**ABOUT THIS TASK:**
Please return exactly the lines from the one containing "This screenshot has width=1088, height=666." through the end of the records, including both.

________________________

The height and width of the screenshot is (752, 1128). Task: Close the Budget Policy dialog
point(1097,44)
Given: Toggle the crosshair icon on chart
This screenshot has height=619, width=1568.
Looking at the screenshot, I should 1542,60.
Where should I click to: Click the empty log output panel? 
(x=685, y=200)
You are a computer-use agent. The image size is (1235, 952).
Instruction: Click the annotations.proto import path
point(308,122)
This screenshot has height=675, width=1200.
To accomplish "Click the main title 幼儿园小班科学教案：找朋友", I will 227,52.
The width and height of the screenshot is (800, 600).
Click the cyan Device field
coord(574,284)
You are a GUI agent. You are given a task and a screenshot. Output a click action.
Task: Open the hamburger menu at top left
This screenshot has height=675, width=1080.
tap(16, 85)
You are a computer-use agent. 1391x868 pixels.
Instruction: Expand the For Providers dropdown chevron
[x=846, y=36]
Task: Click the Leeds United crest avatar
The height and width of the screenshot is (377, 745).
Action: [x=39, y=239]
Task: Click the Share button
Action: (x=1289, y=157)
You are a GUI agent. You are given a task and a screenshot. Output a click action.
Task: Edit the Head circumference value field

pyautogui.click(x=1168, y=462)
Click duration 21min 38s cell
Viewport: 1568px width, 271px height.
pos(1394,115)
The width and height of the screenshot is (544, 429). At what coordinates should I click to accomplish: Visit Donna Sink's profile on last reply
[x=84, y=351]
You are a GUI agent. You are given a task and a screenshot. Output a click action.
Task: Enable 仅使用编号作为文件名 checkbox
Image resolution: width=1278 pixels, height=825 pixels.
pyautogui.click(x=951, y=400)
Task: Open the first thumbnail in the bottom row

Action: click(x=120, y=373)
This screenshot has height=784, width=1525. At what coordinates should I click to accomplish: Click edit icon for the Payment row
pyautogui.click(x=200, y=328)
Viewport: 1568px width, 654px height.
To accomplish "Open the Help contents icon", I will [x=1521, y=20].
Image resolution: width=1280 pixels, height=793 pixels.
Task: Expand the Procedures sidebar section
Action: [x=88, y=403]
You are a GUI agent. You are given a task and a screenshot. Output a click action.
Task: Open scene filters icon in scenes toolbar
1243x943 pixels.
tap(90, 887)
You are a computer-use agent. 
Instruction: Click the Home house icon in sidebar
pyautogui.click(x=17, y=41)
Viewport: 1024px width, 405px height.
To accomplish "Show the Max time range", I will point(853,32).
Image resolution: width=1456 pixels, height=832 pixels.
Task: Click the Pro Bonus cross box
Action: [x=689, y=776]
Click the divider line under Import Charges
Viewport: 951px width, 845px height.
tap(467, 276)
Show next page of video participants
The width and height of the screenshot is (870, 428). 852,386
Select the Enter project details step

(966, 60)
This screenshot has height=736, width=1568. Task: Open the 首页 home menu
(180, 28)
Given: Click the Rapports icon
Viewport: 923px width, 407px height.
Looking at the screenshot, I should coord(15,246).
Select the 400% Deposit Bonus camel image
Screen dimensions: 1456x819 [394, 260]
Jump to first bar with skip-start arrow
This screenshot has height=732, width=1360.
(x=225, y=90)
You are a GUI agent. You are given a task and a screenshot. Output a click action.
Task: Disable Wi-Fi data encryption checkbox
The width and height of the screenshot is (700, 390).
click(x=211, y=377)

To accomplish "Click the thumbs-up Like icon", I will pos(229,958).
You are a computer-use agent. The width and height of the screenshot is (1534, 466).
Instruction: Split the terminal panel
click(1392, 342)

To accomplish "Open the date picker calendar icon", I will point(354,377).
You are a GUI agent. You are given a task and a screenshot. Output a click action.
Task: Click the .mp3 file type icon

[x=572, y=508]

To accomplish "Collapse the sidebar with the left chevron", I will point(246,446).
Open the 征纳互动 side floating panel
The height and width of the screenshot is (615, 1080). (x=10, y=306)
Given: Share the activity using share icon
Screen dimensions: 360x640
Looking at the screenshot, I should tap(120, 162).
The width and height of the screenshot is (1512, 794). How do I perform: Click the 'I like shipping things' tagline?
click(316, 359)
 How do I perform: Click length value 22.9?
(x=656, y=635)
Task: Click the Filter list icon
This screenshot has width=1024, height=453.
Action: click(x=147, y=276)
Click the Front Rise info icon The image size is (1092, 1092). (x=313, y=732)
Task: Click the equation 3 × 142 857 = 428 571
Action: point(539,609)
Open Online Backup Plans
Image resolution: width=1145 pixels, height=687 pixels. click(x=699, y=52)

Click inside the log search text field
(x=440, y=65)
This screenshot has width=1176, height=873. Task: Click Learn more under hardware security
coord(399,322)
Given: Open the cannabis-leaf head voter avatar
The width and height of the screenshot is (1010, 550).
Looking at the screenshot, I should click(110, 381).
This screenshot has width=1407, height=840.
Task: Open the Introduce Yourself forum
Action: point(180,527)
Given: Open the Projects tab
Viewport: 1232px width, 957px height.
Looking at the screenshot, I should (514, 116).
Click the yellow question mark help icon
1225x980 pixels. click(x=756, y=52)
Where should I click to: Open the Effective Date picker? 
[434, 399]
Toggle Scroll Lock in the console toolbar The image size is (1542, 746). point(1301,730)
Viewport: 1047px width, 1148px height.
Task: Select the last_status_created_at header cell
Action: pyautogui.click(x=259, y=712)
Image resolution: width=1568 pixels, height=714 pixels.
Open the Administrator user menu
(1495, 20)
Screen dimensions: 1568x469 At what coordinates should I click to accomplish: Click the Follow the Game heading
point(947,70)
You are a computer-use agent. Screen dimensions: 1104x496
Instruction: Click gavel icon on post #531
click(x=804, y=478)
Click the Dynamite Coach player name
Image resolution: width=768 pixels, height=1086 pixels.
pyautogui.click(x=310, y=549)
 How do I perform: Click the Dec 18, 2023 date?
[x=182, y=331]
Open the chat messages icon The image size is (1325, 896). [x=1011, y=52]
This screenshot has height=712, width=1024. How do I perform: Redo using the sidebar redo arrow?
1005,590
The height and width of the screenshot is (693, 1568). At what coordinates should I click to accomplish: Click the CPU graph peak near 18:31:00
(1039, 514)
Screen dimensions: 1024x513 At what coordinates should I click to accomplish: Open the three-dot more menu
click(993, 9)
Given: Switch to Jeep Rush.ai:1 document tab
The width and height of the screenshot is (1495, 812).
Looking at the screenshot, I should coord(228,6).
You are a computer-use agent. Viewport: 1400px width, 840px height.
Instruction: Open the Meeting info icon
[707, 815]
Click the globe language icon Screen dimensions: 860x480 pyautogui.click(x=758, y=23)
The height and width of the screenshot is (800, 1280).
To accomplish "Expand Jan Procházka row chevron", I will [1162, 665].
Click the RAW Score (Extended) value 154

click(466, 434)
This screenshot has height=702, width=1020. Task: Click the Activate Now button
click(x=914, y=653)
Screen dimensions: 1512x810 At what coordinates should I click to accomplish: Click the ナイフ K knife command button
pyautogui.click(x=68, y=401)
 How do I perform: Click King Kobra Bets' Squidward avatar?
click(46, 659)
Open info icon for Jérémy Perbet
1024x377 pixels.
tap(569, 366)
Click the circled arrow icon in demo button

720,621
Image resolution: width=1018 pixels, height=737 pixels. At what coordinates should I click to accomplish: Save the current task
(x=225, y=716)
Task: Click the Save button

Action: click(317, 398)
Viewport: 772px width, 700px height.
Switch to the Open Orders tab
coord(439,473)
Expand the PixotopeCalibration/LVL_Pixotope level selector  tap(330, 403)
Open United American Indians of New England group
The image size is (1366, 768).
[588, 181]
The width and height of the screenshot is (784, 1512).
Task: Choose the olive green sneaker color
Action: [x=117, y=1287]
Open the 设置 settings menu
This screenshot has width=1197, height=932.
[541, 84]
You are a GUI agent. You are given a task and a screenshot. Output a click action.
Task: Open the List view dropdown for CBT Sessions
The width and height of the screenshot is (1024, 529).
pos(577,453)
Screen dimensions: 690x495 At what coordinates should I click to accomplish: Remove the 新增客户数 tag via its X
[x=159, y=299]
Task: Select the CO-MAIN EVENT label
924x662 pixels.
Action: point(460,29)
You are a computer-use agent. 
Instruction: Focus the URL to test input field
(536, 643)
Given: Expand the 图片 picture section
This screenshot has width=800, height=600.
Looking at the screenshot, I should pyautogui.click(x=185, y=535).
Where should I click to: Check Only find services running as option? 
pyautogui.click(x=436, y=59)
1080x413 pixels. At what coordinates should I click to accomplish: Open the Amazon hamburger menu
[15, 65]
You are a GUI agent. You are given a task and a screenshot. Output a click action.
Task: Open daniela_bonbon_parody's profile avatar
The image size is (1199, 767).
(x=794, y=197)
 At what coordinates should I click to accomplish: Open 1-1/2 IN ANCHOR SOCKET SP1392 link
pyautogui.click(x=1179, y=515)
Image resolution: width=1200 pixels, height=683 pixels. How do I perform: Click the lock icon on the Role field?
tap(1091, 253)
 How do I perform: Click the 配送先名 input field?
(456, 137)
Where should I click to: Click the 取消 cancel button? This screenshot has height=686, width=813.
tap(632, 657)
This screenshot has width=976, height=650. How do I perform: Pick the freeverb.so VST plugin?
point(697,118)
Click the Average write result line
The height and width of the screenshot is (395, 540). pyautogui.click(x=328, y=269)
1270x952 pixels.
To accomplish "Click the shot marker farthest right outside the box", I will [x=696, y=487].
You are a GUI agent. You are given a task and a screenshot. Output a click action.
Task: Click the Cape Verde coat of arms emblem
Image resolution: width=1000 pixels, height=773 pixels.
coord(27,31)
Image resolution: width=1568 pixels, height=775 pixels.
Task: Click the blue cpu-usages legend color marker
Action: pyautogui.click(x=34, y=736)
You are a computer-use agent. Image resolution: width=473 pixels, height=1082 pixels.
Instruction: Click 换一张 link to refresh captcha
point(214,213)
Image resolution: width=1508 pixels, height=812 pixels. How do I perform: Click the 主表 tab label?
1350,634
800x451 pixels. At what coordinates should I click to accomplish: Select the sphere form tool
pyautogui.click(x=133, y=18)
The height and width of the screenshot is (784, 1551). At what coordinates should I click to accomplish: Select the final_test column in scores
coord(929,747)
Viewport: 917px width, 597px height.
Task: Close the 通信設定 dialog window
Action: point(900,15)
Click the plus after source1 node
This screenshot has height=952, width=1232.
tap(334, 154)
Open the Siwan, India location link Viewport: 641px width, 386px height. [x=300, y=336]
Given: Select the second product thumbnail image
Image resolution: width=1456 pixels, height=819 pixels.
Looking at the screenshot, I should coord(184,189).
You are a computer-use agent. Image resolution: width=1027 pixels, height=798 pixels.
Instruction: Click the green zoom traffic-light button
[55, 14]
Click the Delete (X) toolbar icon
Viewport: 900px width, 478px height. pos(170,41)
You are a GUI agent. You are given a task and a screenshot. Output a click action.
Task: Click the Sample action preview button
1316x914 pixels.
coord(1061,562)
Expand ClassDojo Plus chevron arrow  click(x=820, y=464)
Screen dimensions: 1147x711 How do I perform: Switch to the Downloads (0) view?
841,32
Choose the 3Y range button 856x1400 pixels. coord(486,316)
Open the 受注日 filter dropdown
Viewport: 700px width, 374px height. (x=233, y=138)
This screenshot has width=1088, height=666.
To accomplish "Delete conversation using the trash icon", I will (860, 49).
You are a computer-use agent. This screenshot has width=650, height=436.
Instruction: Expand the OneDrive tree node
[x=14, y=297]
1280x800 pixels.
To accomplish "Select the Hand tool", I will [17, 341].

________________________

**TASK RESULT:**
This screenshot has width=1088, height=666.
To accomplish "Delete conversation using the trash icon", I will (860, 49).
You are a computer-use agent. This screenshot has width=650, height=436.
Instruction: Expand the OneDrive tree node
[x=14, y=297]
1280x800 pixels.
To accomplish "Select the Hand tool", I will [17, 341].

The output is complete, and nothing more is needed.